Though you may’t predict the longer term from the previous, the 2 usually rhyme. AGNC’s previous wasn’t a contented one for dividend buyers.
At first look, AGNC Funding (AGNC 1.27%) seems to be like a high-yield story, given its large 14%+ dividend yield. It actually is not, however you must dig into the story just a little bit to know why. And, maybe simply as vital, the worth that administration likes to focus on from its dividend funds is not as nice as you may assume. This is what that you must know concerning the previous 10 years and what it suggests concerning the subsequent 10 years.
This AGNC graph tells a troubling story
To get a few perfunctory points out of the best way, AGNC is a mortgage actual property funding belief (REIT). That is a considerably distinctive nook of the REIT sector that’s much more complicated than a typical property-owning REIT. Primarily, AGNC buys mortgages which were pooled into bond-like securities, which makes it extra like a mortgage-focused mutual fund than a REIT. However the graph under will clarify why most revenue buyers most likely will not like AGNC.
AGNC knowledge by YCharts
The important thing takeaways are easy whenever you break this considerably complicated graph all the way down to its part components. For starters, AGNC’s dividend yield (the orange line) has all the time been excessive, often 10% or extra. However the dividend itself (the blue line) has fallen steadily over the previous decade. And the inventory value (the purple line) has tracked the dividend decrease, which is why the dividend yield has remained excessive all through the previous decade.
If you’re a dividend investor trying to stay off of the revenue your portfolio generates, proudly owning AGNC would have resulted in a horrible consequence for you. The following decade might be completely different, however is it definitely worth the threat?
These dividends got here from someplace
Usually that first graph is sufficient to dissuade most buyers from shopping for AGNC. However within the first-quarter 2024 earnings launch the corporate famous that “…since its Might 2008 preliminary public providing by means of the primary quarter of 2024, the Firm has declared a complete of $13.1 billion in frequent inventory dividends, or $47.56 per frequent share.” Honest sufficient, the corporate has paid quite a lot of dividends, but it surely is not working a enterprise that may improve in worth over time. What it owns and actively trades are mortgage bonds.
For instance, over the previous decade the corporate’s guide worth per share has fallen from $23.93 on the finish of 2013 to only $8.84 per share on the finish of the primary quarter of 2024. That was really up from $8.70 on the finish of 2023. In different phrases, over the previous decade the corporate has destroyed round $15 per share in guide worth, which on this case is basically the worth of its mortgage bond portfolio.
So whereas the REIT can declare to have paid out quite a lot of dividends, these funds got here with a cloth price within the type of guide worth declines. And because the guide worth shrinks, it will get tougher and tougher for the corporate to develop its portfolio, since there may be much less capital to be invested. That, in flip, makes it tougher to keep up the dividend since there may be much less capital invested in income-producing mortgage securities. To realize again that misplaced $15 in guide worth, the mortgage portfolio must almost double in worth, which appears extremely unlikely to happen even over as lengthy a time span as a decade.

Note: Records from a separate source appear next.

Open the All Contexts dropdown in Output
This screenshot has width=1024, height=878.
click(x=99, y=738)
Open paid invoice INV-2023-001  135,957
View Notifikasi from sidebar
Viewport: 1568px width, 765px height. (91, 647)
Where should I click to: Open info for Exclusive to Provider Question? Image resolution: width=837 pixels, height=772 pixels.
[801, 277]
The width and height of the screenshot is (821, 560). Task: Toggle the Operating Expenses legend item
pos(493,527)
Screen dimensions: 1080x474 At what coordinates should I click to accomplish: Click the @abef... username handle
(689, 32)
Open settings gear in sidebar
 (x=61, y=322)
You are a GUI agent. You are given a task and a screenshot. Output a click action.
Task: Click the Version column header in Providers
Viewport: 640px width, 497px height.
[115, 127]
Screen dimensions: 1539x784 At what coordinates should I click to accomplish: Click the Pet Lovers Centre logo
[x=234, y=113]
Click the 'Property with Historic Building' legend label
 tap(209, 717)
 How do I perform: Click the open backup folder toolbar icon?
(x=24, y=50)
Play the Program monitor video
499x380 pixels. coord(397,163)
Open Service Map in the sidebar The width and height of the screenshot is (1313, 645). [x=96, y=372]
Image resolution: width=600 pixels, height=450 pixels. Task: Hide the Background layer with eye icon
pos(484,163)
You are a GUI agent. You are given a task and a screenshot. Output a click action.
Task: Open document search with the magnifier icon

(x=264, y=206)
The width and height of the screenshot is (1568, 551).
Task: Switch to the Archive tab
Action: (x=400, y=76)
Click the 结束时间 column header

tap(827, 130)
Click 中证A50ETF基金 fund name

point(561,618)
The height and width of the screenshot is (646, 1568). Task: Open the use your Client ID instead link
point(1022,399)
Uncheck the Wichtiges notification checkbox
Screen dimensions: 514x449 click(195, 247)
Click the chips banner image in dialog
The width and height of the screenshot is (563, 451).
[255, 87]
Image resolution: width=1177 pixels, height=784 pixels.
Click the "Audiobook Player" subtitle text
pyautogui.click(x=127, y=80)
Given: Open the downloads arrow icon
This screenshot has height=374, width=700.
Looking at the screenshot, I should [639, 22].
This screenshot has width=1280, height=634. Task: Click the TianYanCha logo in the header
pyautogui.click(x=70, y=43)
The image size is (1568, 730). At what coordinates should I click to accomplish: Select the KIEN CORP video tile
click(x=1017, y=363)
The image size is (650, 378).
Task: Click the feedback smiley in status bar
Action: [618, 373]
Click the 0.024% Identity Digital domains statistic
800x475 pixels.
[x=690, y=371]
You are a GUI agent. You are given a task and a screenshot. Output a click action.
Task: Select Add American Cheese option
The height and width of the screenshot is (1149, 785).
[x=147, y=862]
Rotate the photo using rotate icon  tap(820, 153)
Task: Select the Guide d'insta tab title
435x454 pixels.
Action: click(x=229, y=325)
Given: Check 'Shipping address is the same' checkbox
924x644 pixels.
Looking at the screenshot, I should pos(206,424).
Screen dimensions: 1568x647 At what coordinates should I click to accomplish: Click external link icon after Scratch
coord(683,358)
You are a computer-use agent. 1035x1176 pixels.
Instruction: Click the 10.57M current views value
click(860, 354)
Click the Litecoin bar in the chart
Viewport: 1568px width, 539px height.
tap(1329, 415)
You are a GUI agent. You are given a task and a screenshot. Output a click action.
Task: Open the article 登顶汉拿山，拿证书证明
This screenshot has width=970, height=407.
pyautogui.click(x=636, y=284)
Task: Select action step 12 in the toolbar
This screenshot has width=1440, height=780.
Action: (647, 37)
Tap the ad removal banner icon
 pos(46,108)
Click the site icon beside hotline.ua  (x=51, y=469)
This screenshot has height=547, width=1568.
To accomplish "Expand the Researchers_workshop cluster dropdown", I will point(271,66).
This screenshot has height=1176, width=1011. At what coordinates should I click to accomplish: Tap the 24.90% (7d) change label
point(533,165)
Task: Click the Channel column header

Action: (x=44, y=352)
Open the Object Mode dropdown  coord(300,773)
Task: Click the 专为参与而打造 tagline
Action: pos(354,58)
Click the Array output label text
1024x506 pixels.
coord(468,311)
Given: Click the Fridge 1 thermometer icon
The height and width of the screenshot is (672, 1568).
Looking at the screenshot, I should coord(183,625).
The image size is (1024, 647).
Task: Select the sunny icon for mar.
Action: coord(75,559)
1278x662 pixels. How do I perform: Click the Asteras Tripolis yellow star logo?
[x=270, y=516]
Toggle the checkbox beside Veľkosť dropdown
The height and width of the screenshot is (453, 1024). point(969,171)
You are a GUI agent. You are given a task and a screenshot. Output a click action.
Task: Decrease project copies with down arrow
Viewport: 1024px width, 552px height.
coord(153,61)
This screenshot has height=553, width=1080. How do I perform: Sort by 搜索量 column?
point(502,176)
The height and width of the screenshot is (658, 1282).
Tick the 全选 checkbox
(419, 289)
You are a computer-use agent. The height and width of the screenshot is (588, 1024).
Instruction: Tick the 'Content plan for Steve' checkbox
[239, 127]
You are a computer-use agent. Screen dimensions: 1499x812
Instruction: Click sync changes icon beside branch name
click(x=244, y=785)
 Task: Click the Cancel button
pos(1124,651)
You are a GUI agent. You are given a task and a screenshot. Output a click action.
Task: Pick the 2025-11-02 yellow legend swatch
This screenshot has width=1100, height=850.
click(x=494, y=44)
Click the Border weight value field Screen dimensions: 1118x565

So, given the historical past and with a significantly diminished guide worth per share, it appears possible that AGNC’s future won’t be good for buyers trying to stay off of the revenue they generate from their portfolios. It’s most likely higher to count on additional declines in guide worth over the following decade as the large dividend funds proceed to empty the REIT of money that may in any other case go towards shopping for extra mortgage securities and rising its guide worth.
Complete return is the best way to take a look at AGNC
AGNC is not inherently a foul funding. It simply is not one that almost all income-focused buyers needs to be taking a look at. That turns into very clear when you think about complete return, which assumes dividend reinvestment. Over the previous decade the inventory has fallen almost 60%, however the complete return, because of the reinvestment of the massive yield, is up roughly 30%. Whereas that reveals the facility of dividend reinvestment, it additionally highlights that utilizing these dividends to help your spending wants would have been a horrible resolution. That development is not more likely to change materially over the following decade given how a lot smaller AGNC, taking a look at guide worth, is at this level.